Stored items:
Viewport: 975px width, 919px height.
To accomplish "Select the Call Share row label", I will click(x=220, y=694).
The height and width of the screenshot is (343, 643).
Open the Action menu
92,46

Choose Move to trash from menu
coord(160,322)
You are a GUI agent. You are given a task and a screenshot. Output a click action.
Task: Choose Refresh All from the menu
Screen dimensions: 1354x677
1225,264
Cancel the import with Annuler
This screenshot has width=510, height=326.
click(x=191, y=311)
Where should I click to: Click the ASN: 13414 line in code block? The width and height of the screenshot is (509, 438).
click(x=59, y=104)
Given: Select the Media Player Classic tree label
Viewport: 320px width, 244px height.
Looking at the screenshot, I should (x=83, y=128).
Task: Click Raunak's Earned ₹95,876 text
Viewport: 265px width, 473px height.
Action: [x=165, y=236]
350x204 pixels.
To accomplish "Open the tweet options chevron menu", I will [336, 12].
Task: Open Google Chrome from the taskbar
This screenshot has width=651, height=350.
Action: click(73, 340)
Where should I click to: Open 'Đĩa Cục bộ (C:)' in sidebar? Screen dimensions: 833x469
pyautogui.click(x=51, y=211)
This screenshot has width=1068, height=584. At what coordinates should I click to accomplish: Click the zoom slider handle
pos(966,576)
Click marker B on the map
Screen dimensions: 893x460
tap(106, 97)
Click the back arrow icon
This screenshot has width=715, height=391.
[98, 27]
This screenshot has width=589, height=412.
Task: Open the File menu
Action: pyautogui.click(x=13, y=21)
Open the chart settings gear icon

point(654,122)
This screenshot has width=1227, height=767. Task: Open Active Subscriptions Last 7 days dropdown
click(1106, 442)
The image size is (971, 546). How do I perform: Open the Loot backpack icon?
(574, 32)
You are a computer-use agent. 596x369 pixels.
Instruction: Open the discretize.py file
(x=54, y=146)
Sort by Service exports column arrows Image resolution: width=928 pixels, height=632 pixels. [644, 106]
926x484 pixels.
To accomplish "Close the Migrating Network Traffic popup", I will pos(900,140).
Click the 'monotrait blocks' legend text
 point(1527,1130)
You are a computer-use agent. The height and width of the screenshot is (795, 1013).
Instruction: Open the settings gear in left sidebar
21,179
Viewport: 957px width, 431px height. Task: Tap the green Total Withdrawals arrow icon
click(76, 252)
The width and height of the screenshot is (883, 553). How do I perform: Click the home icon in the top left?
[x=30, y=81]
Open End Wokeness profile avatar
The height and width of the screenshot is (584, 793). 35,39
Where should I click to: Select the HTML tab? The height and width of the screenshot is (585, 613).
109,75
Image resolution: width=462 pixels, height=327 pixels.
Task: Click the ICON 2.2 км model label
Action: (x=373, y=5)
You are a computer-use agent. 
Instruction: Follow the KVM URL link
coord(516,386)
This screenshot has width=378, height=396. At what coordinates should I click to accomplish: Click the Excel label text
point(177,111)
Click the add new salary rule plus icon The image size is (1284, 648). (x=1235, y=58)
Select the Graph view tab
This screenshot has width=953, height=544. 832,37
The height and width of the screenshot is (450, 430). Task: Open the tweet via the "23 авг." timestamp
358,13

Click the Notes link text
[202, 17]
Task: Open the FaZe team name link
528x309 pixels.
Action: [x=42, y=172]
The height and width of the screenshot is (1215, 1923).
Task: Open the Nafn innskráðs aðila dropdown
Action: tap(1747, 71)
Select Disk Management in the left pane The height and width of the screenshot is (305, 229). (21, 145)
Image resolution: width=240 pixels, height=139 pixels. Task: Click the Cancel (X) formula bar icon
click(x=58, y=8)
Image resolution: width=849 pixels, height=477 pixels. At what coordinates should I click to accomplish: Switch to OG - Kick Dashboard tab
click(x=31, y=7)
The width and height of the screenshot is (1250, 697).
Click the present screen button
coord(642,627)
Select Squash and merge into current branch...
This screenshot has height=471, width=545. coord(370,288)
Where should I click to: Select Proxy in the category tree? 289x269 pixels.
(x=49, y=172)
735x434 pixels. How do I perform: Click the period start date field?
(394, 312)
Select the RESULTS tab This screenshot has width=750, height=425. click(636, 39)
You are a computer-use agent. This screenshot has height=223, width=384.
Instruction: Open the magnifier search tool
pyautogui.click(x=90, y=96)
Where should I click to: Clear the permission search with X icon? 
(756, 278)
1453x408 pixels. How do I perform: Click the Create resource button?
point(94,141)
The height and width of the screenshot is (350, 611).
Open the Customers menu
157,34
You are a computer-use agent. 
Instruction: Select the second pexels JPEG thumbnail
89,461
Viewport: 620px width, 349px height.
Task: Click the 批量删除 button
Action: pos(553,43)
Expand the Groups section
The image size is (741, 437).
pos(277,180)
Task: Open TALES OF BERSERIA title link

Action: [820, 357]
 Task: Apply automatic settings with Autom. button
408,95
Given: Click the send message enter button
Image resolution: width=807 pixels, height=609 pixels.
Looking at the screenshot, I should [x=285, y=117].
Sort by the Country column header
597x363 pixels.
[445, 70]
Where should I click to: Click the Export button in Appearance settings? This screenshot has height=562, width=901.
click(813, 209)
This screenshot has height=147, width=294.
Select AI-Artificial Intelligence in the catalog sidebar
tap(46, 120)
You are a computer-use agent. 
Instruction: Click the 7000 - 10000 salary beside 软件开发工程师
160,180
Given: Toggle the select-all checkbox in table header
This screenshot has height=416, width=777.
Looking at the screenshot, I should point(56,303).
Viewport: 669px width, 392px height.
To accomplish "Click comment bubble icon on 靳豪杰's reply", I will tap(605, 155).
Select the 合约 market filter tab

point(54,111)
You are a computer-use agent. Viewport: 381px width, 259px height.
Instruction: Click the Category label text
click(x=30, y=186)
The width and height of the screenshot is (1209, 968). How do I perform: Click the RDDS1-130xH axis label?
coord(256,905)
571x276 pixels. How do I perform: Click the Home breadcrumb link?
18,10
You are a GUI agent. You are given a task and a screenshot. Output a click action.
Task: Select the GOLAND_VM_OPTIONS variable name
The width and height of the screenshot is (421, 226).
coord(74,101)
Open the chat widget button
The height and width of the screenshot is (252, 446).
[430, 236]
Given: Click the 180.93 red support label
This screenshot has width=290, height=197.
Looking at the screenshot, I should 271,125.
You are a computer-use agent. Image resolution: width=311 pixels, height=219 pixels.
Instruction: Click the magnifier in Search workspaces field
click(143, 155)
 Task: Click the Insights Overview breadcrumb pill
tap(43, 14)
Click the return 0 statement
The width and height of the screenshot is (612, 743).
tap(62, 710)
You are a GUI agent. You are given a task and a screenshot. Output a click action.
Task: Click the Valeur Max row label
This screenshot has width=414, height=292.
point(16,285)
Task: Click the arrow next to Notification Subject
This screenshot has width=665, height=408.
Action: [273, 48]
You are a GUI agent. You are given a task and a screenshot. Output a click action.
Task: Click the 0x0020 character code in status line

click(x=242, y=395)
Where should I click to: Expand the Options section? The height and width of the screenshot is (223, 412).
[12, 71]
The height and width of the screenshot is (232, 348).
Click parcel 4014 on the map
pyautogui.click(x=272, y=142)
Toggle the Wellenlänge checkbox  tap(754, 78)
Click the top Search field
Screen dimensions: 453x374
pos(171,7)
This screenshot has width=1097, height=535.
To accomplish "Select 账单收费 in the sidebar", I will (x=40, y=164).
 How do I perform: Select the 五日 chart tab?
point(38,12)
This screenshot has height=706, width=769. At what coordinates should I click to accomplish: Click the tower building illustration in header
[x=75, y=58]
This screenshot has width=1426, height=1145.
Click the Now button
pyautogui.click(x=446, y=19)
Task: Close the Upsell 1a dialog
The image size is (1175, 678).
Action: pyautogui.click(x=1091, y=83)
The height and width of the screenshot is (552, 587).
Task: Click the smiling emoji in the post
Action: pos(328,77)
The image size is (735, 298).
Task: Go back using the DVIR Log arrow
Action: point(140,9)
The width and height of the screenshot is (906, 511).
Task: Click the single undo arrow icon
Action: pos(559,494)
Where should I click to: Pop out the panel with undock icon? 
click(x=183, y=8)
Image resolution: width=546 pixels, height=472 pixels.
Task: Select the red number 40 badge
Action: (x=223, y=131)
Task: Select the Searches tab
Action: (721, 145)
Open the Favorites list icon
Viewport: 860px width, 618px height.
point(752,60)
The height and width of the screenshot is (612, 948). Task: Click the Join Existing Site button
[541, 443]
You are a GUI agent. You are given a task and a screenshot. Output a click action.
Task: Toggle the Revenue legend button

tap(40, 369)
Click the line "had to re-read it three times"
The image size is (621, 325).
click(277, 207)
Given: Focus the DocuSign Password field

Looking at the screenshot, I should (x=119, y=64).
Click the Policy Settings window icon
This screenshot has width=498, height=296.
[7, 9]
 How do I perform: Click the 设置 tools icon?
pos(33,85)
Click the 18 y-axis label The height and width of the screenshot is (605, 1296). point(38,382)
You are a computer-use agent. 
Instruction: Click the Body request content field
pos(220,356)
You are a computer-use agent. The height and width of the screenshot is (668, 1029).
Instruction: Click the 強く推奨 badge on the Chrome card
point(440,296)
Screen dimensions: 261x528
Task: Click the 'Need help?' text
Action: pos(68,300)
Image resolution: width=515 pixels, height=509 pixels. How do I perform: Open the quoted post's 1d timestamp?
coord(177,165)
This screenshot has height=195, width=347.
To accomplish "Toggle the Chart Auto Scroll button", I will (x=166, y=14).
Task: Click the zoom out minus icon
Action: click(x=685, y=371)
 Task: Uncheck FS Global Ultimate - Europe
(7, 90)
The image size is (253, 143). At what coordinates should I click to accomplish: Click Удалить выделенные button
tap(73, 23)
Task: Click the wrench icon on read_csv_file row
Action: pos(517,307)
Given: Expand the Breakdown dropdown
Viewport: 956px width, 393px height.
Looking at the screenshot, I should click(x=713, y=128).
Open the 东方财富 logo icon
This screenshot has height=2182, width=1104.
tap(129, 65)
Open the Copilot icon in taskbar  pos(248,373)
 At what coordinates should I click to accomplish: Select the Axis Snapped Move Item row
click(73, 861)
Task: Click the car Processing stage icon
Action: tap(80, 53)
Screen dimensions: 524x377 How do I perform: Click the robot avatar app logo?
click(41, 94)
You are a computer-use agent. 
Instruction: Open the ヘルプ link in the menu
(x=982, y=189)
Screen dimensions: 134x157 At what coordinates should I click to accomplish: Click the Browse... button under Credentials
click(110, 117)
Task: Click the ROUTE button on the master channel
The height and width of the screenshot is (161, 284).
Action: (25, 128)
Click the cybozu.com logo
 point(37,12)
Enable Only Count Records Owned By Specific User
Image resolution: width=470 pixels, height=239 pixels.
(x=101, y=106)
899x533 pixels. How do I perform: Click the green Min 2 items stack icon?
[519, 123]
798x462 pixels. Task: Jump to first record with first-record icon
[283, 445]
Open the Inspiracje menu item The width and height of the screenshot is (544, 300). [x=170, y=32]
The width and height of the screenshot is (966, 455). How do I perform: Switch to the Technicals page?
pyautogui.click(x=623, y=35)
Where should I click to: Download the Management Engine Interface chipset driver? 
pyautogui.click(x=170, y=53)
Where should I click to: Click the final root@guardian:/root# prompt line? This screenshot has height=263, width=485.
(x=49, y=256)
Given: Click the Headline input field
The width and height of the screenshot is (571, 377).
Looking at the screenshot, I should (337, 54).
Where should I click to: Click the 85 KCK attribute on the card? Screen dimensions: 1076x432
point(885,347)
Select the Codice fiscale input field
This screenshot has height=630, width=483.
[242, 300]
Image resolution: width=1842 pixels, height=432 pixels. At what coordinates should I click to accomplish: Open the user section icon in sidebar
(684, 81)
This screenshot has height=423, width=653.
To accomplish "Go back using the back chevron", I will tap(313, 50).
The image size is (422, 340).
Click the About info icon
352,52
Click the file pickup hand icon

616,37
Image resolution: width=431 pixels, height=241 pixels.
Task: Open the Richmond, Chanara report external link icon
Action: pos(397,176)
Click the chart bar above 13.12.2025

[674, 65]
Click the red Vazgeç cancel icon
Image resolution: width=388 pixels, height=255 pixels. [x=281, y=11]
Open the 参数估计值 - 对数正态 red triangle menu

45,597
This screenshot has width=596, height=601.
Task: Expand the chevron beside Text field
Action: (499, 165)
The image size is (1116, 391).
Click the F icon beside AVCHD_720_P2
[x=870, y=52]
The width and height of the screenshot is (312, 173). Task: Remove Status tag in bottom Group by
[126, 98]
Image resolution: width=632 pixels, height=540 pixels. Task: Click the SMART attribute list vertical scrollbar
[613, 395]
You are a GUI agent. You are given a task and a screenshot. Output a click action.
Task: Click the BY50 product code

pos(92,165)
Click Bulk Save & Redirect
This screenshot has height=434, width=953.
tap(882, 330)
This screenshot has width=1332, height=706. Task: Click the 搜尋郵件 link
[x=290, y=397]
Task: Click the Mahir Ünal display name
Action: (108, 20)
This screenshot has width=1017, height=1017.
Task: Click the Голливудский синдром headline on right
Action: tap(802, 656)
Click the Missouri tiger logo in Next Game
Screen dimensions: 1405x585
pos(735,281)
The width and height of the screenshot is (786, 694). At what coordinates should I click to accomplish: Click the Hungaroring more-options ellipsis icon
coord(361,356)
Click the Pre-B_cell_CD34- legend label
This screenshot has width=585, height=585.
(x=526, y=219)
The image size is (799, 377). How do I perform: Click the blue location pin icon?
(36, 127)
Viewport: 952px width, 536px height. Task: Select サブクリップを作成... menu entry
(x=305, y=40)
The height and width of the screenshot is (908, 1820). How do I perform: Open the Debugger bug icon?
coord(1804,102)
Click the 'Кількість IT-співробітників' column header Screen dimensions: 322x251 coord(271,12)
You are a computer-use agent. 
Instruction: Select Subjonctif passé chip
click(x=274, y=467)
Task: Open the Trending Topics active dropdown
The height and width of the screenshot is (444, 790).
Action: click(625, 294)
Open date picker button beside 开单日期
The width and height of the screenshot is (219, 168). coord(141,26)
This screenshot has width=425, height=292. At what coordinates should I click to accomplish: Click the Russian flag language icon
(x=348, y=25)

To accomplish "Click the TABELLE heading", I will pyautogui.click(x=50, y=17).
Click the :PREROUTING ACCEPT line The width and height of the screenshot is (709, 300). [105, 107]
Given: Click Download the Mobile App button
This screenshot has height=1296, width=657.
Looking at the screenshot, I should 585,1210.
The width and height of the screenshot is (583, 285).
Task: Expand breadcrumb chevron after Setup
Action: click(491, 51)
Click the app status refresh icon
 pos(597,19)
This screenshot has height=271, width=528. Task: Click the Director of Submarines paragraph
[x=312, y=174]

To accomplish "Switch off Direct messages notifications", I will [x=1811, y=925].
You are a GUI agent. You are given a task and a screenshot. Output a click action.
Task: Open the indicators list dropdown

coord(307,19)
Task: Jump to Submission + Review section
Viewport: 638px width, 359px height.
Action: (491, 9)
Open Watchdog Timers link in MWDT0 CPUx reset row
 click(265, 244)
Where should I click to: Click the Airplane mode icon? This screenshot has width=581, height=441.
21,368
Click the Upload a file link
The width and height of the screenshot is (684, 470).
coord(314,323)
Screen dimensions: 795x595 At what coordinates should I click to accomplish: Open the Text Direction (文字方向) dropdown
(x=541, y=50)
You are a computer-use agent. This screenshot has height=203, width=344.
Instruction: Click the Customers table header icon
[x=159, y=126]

* Exercise prompt
Starting at the line that has "The width and height of the screenshot is (1209, 968)." in the records above, restate word for word every line until the one that has "Open the chat widget button", and include that one as well.

* Response area
The width and height of the screenshot is (1209, 968). How do I perform: Click the RDDS1-130xH axis label?
coord(256,905)
571x276 pixels. How do I perform: Click the Home breadcrumb link?
18,10
You are a GUI agent. You are given a task and a screenshot. Output a click action.
Task: Select the GOLAND_VM_OPTIONS variable name
The width and height of the screenshot is (421, 226).
coord(74,101)
Open the chat widget button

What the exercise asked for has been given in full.